** Start of Dataset **

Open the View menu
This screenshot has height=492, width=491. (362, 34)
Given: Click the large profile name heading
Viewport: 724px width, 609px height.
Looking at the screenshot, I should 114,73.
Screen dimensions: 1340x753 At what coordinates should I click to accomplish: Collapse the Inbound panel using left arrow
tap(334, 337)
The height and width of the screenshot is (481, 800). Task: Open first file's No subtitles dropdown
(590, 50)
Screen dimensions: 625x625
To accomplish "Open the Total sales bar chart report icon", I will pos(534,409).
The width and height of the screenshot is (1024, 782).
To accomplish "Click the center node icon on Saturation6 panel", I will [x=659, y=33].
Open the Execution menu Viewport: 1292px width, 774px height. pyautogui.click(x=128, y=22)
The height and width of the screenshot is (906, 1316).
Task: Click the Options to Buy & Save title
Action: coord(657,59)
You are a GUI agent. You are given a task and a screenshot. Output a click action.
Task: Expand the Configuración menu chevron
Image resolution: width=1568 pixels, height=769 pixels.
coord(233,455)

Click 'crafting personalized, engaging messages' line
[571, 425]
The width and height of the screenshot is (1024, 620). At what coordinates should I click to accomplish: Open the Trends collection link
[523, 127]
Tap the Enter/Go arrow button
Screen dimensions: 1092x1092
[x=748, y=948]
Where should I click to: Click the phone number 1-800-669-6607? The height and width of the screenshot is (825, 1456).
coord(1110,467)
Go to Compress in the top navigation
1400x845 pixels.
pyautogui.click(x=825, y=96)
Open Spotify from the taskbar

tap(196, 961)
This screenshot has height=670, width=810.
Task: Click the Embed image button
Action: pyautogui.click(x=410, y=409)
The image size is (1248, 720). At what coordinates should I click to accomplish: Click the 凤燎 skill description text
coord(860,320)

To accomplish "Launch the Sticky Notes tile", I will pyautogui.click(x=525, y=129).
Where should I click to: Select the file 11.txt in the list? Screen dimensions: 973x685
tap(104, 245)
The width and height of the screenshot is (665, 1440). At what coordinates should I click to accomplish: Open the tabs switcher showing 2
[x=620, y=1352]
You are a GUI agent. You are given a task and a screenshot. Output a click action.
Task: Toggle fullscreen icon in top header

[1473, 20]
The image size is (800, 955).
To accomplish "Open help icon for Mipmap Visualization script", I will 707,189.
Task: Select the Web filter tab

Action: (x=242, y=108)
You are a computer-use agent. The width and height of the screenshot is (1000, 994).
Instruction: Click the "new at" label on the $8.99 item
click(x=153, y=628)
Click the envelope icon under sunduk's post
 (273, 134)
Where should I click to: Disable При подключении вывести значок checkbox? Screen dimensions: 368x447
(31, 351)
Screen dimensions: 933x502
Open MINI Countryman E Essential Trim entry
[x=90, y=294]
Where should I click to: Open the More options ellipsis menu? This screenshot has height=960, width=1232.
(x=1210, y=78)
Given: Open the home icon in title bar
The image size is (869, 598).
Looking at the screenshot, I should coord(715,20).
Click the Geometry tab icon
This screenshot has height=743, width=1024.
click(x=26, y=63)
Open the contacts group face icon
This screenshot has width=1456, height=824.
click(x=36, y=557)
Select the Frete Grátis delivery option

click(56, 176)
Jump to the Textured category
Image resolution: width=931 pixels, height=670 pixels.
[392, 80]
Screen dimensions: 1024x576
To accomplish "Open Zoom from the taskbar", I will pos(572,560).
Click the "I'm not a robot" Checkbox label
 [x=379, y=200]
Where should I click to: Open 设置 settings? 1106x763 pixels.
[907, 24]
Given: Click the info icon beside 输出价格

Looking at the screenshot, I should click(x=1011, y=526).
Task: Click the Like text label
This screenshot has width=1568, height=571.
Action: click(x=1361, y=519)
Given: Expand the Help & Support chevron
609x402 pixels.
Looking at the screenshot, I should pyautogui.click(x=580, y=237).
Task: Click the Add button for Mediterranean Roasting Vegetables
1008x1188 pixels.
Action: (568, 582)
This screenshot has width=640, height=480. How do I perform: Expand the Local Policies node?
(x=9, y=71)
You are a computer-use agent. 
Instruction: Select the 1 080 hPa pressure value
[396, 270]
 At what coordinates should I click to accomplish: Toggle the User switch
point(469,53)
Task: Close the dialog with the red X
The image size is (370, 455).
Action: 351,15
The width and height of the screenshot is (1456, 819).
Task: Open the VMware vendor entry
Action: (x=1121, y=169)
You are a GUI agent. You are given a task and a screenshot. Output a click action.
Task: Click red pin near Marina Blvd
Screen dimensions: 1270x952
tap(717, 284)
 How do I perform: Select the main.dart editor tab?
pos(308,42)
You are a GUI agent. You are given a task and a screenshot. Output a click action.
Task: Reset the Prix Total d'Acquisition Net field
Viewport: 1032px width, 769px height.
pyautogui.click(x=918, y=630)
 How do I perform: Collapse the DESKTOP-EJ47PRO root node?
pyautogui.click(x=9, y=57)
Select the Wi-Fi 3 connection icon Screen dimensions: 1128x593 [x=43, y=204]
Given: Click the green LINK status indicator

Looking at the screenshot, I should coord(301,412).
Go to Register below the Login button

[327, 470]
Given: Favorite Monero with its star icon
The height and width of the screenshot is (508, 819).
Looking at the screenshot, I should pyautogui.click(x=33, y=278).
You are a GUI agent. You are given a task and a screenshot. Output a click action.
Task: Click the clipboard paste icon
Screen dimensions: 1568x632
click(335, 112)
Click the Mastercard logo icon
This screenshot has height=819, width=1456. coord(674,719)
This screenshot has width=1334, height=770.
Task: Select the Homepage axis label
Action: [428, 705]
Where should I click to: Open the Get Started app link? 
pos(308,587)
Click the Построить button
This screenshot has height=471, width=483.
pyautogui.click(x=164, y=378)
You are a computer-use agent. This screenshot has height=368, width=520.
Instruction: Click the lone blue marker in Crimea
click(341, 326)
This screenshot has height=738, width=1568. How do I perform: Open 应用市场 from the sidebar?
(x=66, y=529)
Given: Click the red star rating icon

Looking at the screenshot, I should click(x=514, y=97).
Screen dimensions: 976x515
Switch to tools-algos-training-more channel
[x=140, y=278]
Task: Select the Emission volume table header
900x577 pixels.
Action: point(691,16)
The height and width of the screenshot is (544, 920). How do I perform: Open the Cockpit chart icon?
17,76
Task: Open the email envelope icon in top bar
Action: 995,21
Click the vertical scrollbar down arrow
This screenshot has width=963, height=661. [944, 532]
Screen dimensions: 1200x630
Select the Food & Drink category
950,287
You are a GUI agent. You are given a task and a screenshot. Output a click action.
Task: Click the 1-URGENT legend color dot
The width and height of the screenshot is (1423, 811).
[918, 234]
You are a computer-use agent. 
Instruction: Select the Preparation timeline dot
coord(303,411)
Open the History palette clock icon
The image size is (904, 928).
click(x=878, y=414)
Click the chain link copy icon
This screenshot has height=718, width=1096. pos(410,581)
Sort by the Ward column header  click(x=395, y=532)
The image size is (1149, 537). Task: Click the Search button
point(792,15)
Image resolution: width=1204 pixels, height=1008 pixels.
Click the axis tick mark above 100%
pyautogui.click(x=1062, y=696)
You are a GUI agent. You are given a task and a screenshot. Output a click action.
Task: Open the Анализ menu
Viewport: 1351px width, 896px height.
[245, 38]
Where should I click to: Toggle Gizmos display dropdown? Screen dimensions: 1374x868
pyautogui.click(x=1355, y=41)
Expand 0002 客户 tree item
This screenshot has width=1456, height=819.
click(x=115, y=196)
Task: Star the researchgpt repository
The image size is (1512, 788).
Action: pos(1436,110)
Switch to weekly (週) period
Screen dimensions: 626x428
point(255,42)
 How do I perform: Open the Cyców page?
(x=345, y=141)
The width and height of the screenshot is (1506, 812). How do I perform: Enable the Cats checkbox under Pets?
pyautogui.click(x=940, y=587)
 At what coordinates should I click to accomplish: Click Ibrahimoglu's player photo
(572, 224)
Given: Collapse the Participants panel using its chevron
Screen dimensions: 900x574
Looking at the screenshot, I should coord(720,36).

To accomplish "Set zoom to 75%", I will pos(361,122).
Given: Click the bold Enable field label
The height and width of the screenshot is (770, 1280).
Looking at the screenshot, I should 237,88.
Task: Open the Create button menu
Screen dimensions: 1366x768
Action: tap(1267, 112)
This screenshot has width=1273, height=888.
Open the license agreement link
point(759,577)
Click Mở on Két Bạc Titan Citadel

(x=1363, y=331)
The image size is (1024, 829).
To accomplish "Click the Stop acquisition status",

** End of Dataset **

__Direction__. Put the lines above into a Markdown table with the columns "Number" and "Line," starting at the line that contains "Select the Wi-Fi" and ending at the line that contains "pos(308,587)". Leave out blank lines.

__Answer__.
| Number | Line |
|---|---|
| 1 | Select the Wi-Fi 3 connection icon Screen dimensions: 1128x593 [x=43, y=204] |
| 2 | Given: Click the green LINK status indicator |
| 3 | Looking at the screenshot, I should coord(301,412). |
| 4 | Go to Register below the Login button |
| 5 | [327, 470] |
| 6 | Given: Favorite Monero with its star icon |
| 7 | The height and width of the screenshot is (508, 819). |
| 8 | Looking at the screenshot, I should pyautogui.click(x=33, y=278). |
| 9 | You are a GUI agent. You are given a task and a screenshot. Output a click action. |
| 10 | Task: Click the clipboard paste icon |
| 11 | Screen dimensions: 1568x632 |
| 12 | click(335, 112) |
| 13 | Click the Mastercard logo icon |
| 14 | This screenshot has height=819, width=1456. coord(674,719) |
| 15 | This screenshot has width=1334, height=770. |
| 16 | Task: Select the Homepage axis label |
| 17 | Action: [428, 705] |
| 18 | Where should I click to: Open the Get Started app link?  |
| 19 | pos(308,587) |